Graph each equation and indicate the slope, if it exists.$$y=-\frac{3}{2} x+6$$

Answer

**step1** Understanding the problem

The problem asks us to graph a linear equation and to identify its slope. The given equation is $$y=-\frac{3}{2} x+6$$.

**step2** Identifying the slope

A linear equation written in the form $$y = mx + b$$ provides immediate information about its slope and y-intercept. In this standard form, 'm' represents the slope of the line, and 'b' represents the y-intercept (the point where the line crosses the y-axis).
By comparing the given equation, $$y=-\frac{3}{2} x+6$$, with the standard form $$y = mx + b$$, we can directly identify the slope.
Here, the value corresponding to 'm' is $$-\frac{3}{2}$$.
Therefore, the slope of the line is $$-\frac{3}{2}$$. This indicates that for every 2 units moved to the right on the graph, the line moves down by 3 units.

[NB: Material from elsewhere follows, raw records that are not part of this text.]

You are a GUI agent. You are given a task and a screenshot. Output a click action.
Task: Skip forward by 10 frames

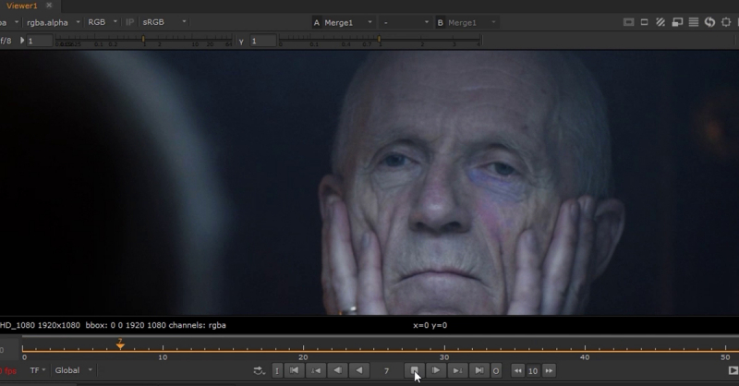pos(550,370)
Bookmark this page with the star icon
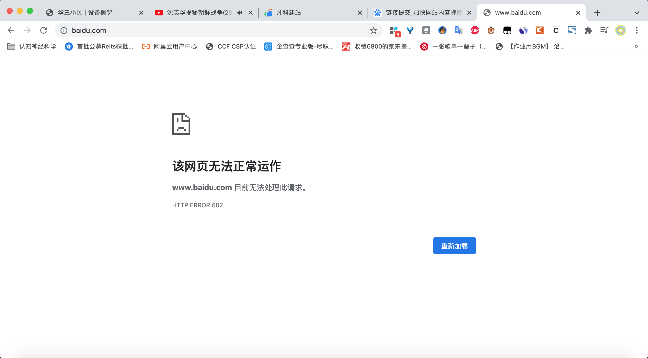This screenshot has width=648, height=358. [x=373, y=31]
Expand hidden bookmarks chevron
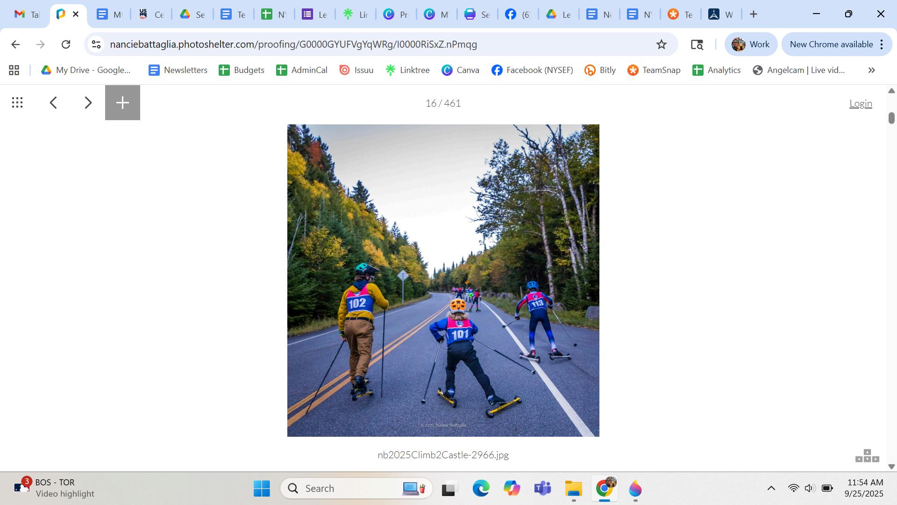The height and width of the screenshot is (505, 897). pos(871,70)
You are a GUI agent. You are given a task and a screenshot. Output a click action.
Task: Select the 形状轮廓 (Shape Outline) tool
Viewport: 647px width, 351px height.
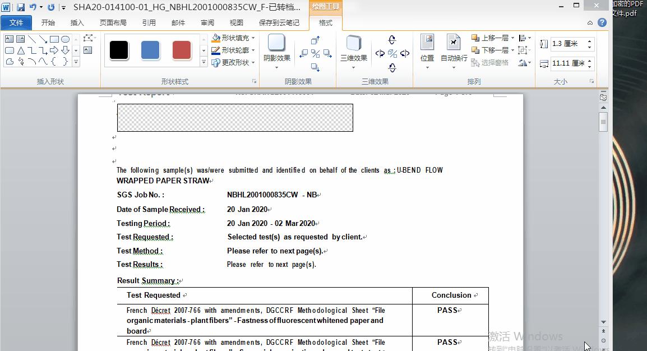click(x=232, y=49)
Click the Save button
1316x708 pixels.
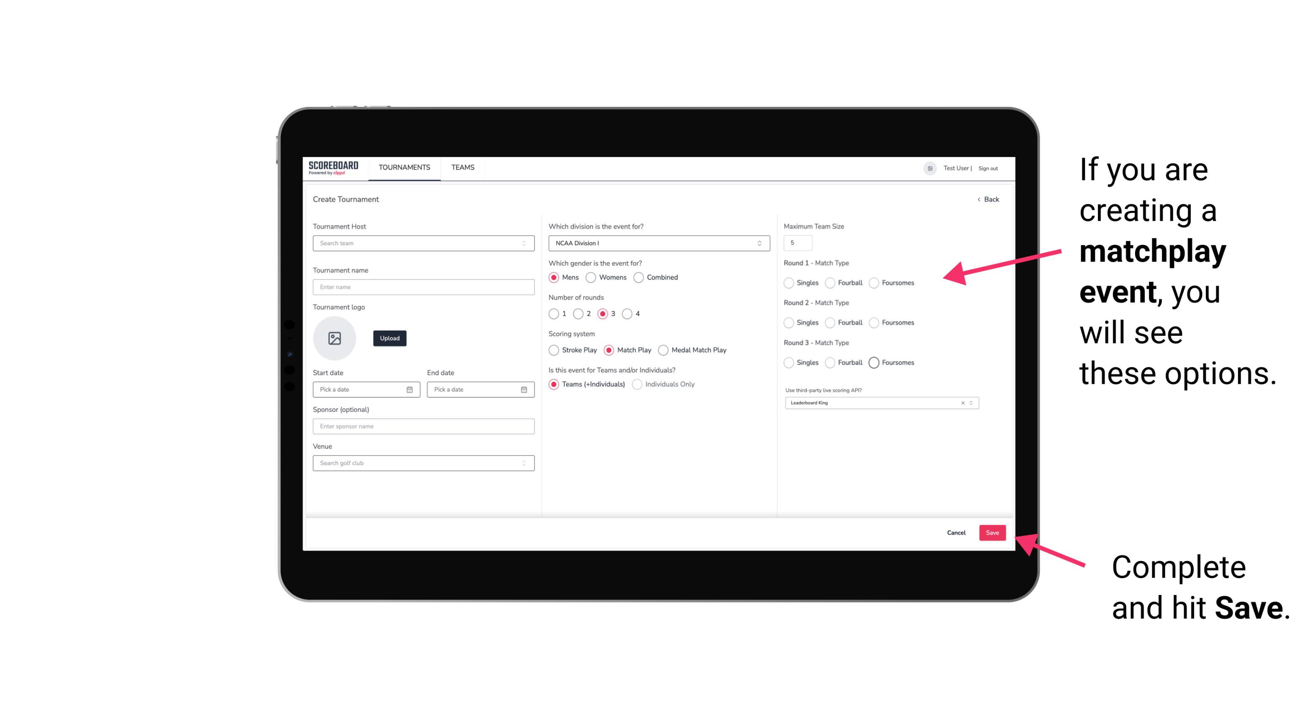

**step3** Finding a point for graphing: the y-intercept

To graph the line, we need to find at least two points that lie on it. A simple point to find is the y-intercept, which occurs when the x-coordinate is $$0$$.
Substitute $$x=0$$ into the given equation:
$$y = -\frac{3}{2}(0) + 6$$
$$y = 0 + 6$$
$$y = 6$$
So, one point on the line is $$(0, 6)$$. This is the point where the line crosses the y-axis.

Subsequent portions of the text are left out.